Vancouver Scene: Mark Messer is always on thin ice at Olympics

Shani Davis Olympics Vancouver


RICHMOND, B.C. — It was 90 minutes before the men’s 500-meter speedskating event — a scheduled 20 consecutive races, enough activity to turn a two-lane oval into a cauldron — and Mark Messer was as fidgety as an expectant father.

You think the Olympic skaters are under pressure? Perhaps they are. But that kind of pressure lasts about 35 seconds.

Messer’s pressure comes down to this: If the delicate, 1-inch-thick surface inside the magnificent Richmond Oval isn’t anything less than pristine for skating purposes, he’s going to hear about it.

“I get as many complaints as I get compliments,” said the ice-resurfacing specialist, a Calgary native. “But that’s the weird thing: In one session, you can have 10 guys who say it’s the greatest ice they ever had, and 10 other guys who call it terrible and say they can’t skate on it.”

Just the same, the Icemeister’s first order of business was making the surface feel exactly the same from the start of Monday’s 500-meters (about 3:30 p.m.) to the end (about 6:45 p.m.).
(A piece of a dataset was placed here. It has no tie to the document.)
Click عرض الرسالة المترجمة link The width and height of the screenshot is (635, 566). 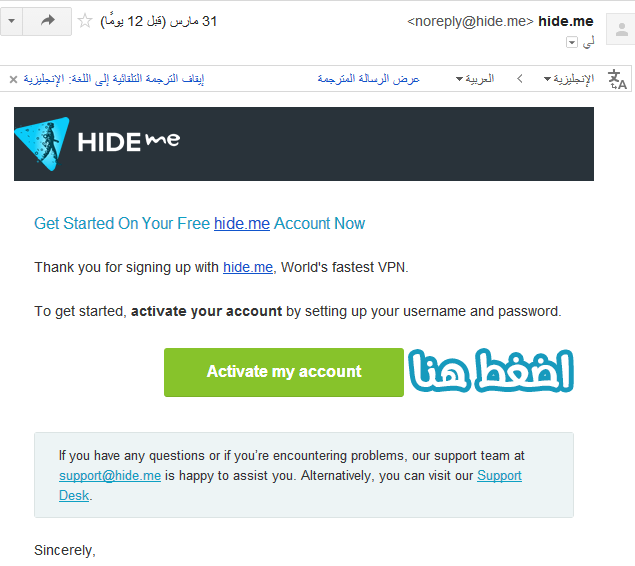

And don’t think the participants in the world’s fastest human-powered sport don’t know the difference.

Standing in a two-bay garage off one end of the oval, with a modest “ice resurfacing” sign on the wall, Messer’s attention shifts every minute, as if redirected by the wind.
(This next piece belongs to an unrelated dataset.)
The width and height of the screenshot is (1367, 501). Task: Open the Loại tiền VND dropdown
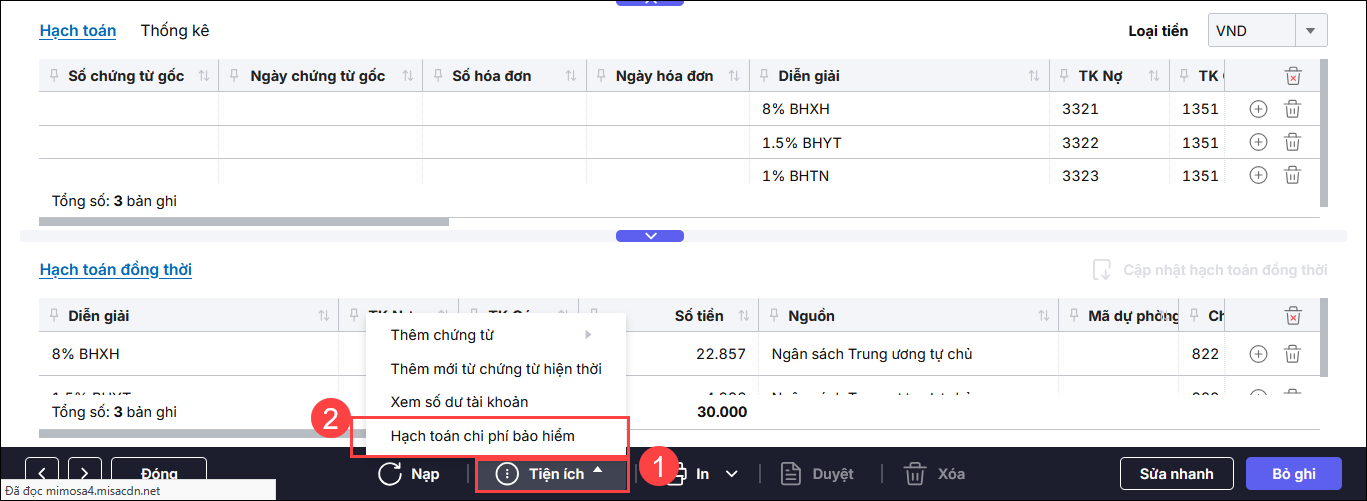pyautogui.click(x=1309, y=31)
“There are about 200 things that have to be right right now, but at the top of the list is controlling the air temperature and humidity, monitoring the number of people coming in, and the lights,” he said.

“And then there’s the ice — the thickness, the amount of ice we’re going to cut, the amount of water we’re going to put down.”
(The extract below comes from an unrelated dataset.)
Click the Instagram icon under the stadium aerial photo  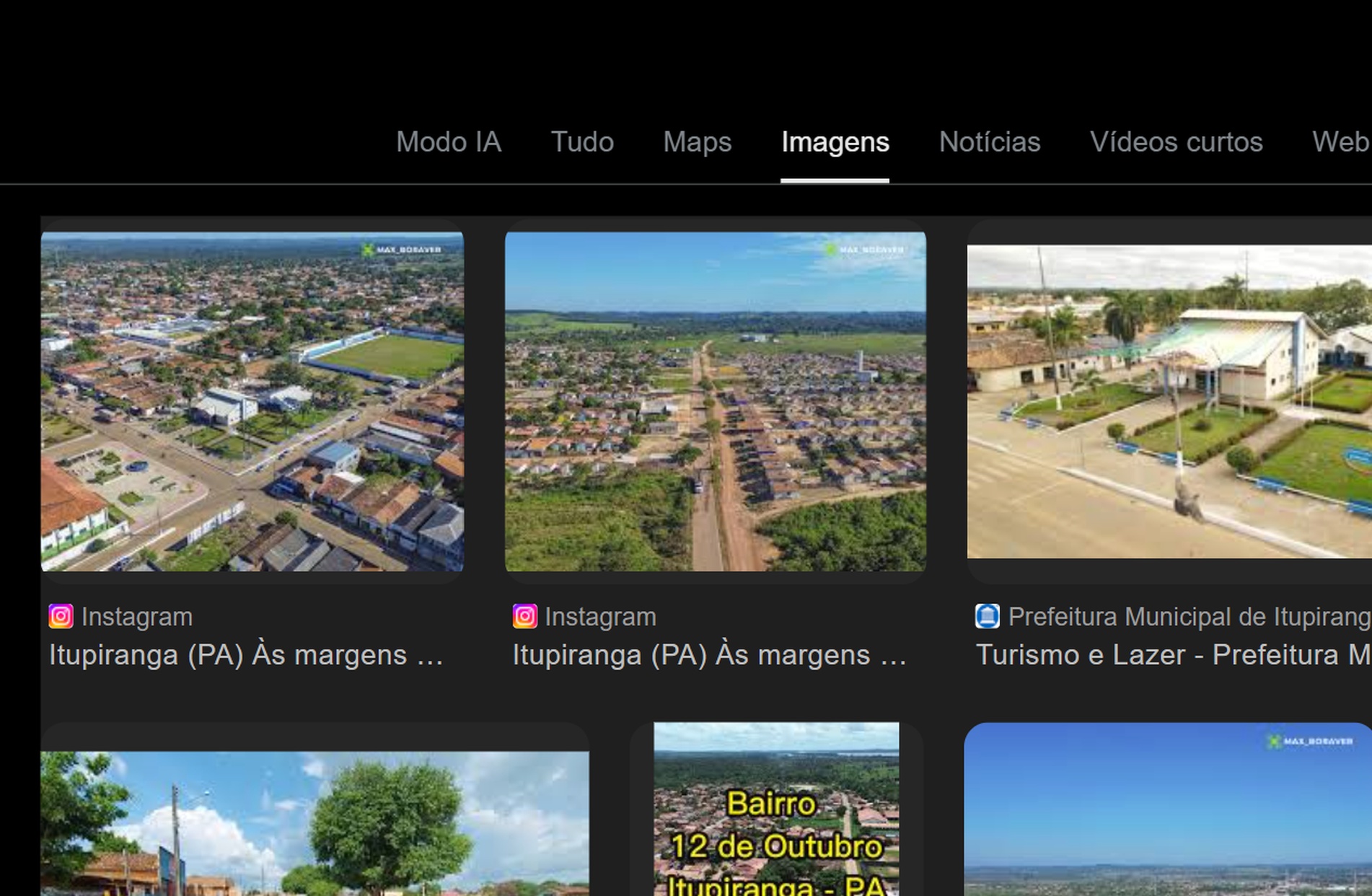[x=61, y=617]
So he even monitors the body heat generated by 8,000 rabid spectators? (Yes, the Dutch were out in full force.).

“We try to control everything,” Messer said. “We monitor the temperature and humidity from six different areas. You have to compensate for changes before the people even come in. By the time the heat hits, it’s already too late if you’re not ready for it. You never get it back. So it’s a juggling act.”

Messer works with 10 others — six who work on the ice exclusively (including the drivers who run the ice resurfacers), and four who monitor changes in the building. Their work is extremely tricky, because Richmond is basically a city at sea level, surrounded by moist air, so no world records are likely to be established here.

Compare that with Salt Lake City, which is 4,225 feet above sea level. Shani Davis has set world records in SLC, and when he first tried Messer’s surface last year, he gave it a thumbs-down:

“Worker’s ice,” the skating superstar called it. “It keeps you in your place.”

That’s not something Messer wants to hear again.